■ Your objective ■
Determine how many lines of the material below contain "computer". Report only that figure.

■ Source material ■

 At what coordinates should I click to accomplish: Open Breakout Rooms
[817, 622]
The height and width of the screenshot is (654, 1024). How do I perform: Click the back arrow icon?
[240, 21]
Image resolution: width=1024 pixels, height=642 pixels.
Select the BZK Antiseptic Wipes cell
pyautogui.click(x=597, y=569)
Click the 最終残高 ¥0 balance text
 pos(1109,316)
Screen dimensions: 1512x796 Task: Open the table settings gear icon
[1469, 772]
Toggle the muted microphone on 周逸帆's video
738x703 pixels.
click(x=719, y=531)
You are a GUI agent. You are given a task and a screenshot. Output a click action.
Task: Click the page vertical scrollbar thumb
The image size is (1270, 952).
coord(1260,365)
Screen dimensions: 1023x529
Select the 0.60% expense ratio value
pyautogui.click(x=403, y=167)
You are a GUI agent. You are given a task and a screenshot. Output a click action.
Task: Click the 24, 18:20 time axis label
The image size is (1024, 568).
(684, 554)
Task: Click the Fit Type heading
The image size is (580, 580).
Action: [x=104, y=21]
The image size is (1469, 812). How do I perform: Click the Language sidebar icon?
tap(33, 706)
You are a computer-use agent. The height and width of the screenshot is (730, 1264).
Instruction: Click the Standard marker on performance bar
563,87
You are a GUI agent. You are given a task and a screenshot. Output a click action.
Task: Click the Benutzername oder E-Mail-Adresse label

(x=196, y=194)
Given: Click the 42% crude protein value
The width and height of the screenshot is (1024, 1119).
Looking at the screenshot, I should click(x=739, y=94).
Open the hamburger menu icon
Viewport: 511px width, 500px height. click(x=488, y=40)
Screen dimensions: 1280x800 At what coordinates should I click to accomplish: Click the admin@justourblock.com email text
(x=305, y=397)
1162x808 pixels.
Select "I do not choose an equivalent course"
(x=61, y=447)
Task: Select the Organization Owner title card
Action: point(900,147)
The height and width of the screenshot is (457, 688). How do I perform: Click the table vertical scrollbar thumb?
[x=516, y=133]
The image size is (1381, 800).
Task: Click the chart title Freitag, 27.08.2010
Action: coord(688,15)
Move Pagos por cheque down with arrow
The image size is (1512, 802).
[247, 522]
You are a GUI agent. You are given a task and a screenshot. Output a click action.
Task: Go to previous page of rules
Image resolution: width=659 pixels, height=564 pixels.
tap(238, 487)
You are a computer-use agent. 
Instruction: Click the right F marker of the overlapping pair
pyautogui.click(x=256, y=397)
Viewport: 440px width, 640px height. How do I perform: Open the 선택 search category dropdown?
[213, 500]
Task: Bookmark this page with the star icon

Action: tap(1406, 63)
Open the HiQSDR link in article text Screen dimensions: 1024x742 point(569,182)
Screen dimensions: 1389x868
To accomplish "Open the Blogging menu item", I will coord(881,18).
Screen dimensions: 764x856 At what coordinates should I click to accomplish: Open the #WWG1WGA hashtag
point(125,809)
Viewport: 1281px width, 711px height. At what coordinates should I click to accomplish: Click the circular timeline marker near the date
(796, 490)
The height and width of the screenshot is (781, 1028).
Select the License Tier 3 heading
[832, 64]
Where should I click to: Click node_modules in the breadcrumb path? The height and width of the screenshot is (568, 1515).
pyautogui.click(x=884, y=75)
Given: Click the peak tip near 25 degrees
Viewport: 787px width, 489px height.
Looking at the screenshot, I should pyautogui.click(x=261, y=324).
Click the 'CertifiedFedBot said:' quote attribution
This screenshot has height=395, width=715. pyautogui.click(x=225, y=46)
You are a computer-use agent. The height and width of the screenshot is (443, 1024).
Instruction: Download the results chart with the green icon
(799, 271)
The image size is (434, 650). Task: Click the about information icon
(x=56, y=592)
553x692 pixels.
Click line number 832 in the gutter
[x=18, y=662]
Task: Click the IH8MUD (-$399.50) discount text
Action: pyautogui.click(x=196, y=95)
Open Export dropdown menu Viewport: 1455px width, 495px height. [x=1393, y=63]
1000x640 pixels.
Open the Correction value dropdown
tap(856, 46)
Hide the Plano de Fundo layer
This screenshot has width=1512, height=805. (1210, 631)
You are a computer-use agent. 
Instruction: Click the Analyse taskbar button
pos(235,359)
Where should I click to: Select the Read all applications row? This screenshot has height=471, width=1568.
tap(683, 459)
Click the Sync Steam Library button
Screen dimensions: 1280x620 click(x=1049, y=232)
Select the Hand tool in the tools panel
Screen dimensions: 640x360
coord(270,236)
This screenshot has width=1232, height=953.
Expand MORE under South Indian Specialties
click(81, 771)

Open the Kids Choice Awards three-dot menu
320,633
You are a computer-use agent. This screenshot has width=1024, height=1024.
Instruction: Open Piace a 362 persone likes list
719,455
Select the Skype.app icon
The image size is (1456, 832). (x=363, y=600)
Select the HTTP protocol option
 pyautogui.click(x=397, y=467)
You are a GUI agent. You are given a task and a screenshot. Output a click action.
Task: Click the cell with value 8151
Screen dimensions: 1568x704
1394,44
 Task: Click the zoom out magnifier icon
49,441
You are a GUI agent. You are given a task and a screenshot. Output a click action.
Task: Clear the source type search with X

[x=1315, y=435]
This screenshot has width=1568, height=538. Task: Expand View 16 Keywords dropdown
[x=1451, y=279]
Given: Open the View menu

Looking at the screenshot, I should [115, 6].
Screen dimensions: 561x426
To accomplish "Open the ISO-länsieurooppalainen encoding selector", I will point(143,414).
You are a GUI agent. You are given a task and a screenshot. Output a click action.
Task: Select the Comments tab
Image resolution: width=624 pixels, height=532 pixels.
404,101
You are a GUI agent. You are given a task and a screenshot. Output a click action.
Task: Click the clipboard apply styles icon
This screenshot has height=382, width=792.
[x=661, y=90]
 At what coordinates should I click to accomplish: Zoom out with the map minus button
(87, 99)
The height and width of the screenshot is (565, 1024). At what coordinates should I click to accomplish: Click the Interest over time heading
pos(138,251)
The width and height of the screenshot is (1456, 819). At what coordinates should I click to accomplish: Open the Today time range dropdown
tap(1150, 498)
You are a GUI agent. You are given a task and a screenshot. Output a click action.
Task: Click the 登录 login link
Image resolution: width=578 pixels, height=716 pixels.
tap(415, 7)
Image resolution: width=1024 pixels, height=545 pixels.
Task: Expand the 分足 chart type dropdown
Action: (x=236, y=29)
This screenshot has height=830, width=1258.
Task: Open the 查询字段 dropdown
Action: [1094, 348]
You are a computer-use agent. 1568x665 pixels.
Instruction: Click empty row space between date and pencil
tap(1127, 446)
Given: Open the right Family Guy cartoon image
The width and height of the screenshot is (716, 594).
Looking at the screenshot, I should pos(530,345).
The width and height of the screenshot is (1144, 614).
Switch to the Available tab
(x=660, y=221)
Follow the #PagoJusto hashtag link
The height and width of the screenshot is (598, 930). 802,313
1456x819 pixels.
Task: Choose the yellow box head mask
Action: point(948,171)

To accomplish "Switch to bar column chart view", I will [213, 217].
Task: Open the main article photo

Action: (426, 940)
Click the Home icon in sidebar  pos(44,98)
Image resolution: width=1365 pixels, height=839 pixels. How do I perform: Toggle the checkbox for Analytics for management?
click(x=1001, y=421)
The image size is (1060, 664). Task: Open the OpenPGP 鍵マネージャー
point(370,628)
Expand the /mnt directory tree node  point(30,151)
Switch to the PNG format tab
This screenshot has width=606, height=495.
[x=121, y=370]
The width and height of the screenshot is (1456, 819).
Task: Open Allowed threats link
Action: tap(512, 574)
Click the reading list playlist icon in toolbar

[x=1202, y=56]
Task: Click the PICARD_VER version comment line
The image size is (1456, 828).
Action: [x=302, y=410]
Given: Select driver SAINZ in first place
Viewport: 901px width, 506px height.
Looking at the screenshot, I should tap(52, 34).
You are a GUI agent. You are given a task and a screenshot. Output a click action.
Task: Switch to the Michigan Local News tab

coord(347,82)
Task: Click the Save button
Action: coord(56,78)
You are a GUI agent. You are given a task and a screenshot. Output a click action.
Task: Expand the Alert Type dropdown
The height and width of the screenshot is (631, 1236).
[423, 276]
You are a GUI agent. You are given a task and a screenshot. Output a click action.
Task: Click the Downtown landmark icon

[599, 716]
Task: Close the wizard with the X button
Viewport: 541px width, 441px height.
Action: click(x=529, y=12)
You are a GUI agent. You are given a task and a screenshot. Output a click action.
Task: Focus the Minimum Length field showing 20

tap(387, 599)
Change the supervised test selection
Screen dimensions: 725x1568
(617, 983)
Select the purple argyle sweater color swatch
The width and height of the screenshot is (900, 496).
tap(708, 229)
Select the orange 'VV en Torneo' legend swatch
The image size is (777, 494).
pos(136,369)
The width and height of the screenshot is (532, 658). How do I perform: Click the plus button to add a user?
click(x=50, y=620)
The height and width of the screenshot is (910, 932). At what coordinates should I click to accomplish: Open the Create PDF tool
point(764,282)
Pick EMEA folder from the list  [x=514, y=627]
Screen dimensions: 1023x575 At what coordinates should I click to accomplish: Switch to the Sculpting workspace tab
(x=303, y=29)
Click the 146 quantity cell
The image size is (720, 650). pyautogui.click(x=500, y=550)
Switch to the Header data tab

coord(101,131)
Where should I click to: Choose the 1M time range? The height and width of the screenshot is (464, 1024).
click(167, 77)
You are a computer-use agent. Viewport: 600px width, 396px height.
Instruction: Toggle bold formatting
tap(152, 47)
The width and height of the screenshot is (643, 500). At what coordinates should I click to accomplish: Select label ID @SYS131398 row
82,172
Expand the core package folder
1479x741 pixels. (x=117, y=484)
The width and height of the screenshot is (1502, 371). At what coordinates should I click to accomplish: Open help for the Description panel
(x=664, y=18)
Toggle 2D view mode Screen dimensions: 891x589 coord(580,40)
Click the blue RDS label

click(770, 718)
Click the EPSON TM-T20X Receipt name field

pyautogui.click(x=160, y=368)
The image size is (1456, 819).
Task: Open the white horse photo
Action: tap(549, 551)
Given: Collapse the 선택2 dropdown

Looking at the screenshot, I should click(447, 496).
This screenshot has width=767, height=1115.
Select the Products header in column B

■ Answer space ■
7